On her breakout hit – and biggest song to date – 2013’s ‘Avant Gardener’, Barnett woke up having already written off the day before it had even begun (“I sleep in late, another day / Oh what a wonder, oh what a waste”). Like much of her work, ‘Things Take Time’ focuses on the mundane, but finds beauty in it rather than simply begrudging acceptance. “It’s the simple thrills”, she declares on ‘Here’s the Thing’, “that get me through the day until the next one”.
Indeed, that lyric alone could act as the mission statement for this entire album. Barnett’s musical focus has always been on the micro, on the present-moment; she has always centred in on characters whose lives feel largely detached from any given timeline or political reality. In their ‘Best New Music’ review of ‘Sometimes I Sit’, Pitchfork described Barnett as an artist with “no apparent agenda“; something that set her music apart from the 2010s predominant indie artists who seemed to serve as much as generational voices as they did musicians.
Even by her own standard, however, the focus of these songs are incredibly small, mundane and immediate. Half the time it feels as though these song’s lyrics cover a time period about as short as the song’s themselves. ‘Rae Street’ – something of an ‘Avant Gardener’ follow up – sees Barnett spend the track’s 4-and-a-half-minutes peering out her window; watching a mother bickering with her children, the garbage truck come and go and, the couple opposite painting the “faded brick”; asking, as she watches, “what’s the point? It looks fine from up here”. In the first verse, she delivers an instantly recognizable, characteristic line that ties together the personal and the profound:
Light a candle for the sufferin’
Send my best wishes with the wind
All our candles, hopes and prayers
Though well-meanin’, they don’t mean a thing
Unless we see some change
I might change my sheets today
‘Write A List of Things To Look Forward To’ does something similar, with Barnett remarking “A baby is born / As a man lay dying” before changing her focus, “I’m looking forward to the next / letter that I’m gonna get from you”. ‘Things Take Time’, after all, is at it’s heart, the sound of looking out at the world, see it’s spiral into destruction and holding everyone you love a little closer because of it. “Before you gotta go (go, go go) / I wanted you to know (know, know, know) / You’re always on my mind” she sings on ‘Before You Gotta Go’, “if anything were to happen to you”, she adds, “I wouldn’t want the last words you hear / To be unkind”.

▶ **PROMPT**:
Continue the review of the album 'Things Take Time' above, starting right after its last sentence.

▶ **STORED RECORDS**:
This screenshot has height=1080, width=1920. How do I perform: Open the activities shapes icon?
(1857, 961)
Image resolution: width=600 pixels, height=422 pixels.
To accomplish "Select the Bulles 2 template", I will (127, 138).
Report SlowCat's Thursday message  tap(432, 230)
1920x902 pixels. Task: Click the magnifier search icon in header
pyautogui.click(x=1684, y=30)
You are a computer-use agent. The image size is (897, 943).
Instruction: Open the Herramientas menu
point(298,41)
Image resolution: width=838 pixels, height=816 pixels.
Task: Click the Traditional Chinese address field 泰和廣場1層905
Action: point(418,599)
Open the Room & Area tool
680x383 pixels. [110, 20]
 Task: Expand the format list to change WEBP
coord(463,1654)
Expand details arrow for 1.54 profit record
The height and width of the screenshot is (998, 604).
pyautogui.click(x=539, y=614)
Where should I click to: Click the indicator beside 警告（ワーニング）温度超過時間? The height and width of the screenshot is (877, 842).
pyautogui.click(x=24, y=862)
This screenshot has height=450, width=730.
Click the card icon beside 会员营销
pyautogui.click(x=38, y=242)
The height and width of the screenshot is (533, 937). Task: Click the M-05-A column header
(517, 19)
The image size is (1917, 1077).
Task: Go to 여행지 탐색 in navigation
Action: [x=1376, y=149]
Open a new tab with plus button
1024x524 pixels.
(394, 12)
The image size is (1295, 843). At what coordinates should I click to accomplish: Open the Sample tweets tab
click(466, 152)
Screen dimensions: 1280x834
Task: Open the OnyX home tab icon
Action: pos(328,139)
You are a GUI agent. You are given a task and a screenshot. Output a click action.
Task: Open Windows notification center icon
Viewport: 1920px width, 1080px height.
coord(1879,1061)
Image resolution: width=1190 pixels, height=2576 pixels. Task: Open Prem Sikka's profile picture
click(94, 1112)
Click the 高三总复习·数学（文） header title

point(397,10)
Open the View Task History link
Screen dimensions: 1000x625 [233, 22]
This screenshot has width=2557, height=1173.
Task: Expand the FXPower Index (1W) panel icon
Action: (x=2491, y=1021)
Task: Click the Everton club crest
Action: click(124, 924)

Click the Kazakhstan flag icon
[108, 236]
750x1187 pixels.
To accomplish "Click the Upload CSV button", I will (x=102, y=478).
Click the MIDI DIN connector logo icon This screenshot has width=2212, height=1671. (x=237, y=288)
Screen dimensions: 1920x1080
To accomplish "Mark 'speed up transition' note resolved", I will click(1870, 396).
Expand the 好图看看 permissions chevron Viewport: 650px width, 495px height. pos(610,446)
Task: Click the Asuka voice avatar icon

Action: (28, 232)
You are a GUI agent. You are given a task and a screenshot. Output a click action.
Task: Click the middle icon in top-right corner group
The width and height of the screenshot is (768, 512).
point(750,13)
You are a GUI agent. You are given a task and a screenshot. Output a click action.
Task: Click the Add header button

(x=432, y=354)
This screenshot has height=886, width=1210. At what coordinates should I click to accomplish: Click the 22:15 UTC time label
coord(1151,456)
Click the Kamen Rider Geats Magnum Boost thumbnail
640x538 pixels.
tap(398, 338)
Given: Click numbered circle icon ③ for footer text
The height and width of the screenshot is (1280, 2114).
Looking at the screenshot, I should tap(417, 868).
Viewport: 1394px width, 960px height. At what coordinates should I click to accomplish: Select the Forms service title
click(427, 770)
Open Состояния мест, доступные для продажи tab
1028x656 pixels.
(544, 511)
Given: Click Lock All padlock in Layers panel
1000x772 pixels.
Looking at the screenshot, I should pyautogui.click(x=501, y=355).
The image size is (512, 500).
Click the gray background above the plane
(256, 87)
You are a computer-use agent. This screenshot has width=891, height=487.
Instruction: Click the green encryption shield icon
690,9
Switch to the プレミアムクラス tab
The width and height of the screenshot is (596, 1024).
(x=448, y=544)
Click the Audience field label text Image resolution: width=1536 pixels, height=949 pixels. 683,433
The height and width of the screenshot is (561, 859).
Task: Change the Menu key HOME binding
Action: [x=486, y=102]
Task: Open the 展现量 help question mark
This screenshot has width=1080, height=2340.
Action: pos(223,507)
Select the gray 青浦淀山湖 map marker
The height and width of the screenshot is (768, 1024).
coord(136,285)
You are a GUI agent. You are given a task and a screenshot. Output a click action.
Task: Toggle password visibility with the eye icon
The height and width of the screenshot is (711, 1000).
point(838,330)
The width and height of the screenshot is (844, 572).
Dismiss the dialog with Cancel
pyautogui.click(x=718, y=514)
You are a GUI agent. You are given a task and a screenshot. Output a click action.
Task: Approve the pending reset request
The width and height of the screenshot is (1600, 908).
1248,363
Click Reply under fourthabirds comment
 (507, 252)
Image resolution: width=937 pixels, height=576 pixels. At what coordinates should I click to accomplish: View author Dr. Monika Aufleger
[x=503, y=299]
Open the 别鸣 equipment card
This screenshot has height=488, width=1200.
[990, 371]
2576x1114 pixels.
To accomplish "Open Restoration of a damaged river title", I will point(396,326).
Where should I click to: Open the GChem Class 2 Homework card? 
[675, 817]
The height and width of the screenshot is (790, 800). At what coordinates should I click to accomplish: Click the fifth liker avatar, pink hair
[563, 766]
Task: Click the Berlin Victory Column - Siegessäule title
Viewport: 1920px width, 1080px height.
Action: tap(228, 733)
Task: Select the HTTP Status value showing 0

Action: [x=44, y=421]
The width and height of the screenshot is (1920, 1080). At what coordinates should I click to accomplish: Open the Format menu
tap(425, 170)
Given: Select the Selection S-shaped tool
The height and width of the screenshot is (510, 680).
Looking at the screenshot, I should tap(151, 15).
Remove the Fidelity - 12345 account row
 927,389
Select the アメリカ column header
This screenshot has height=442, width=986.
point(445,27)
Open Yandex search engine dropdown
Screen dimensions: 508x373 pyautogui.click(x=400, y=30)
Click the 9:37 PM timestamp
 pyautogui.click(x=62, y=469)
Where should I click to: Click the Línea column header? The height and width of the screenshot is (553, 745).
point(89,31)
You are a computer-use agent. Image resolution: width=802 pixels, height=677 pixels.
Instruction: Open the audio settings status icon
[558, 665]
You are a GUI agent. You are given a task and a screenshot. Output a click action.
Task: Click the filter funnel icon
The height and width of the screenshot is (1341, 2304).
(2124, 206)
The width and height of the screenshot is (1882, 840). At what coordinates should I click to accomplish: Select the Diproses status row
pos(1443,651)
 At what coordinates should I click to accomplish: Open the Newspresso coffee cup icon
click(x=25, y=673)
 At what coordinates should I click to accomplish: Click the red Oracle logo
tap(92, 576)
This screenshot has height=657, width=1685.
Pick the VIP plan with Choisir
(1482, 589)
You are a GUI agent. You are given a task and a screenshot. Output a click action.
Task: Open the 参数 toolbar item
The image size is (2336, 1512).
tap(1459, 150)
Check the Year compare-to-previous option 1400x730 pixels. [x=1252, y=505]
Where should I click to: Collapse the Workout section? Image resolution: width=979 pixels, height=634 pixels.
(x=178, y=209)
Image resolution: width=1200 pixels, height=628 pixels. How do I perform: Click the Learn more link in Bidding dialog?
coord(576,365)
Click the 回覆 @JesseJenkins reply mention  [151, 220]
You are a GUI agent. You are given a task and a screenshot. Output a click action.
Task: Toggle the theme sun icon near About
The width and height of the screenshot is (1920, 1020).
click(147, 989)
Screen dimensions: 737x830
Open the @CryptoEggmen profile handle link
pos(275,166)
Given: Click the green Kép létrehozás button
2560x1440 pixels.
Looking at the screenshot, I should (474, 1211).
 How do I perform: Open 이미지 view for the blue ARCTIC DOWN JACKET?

▶ **RESULT FOR THIS TASK**:
It’s a remarkably straightforward declaration and one that would sound saccharine sung by anyone else, but from the traditionally deadpan Barnett, there’s a remarkable power to it’s sincerity. As one popular Youtube comment put it, listening to these songs feels like putting on a warm sweater immediately after it’s come out the drier. ‘Things Take Time’ is the most understated release of her career and one that lacks the instant standouts of past works, and yet I’ve never felt as viscerally moved by a Barnett release as I do this one. It captures the sheer mundanity of lockdown better than any other album to date, and does so without ever forcing listeners to relive the collective trauma of that time. As one critic wrote, ‘Things Take Time’ “captures something true and profound about how we relate to the world and each other”, and as such it remains a vital addition to an exclusively vital discography. Barnett, it turns out is proving to be one of modern day rock’s most reliably great artists. The subdued sound of this LP may at first confound fans, but know that with every new listen new nuggets of gold unfurl from this album; it just takes time, take time.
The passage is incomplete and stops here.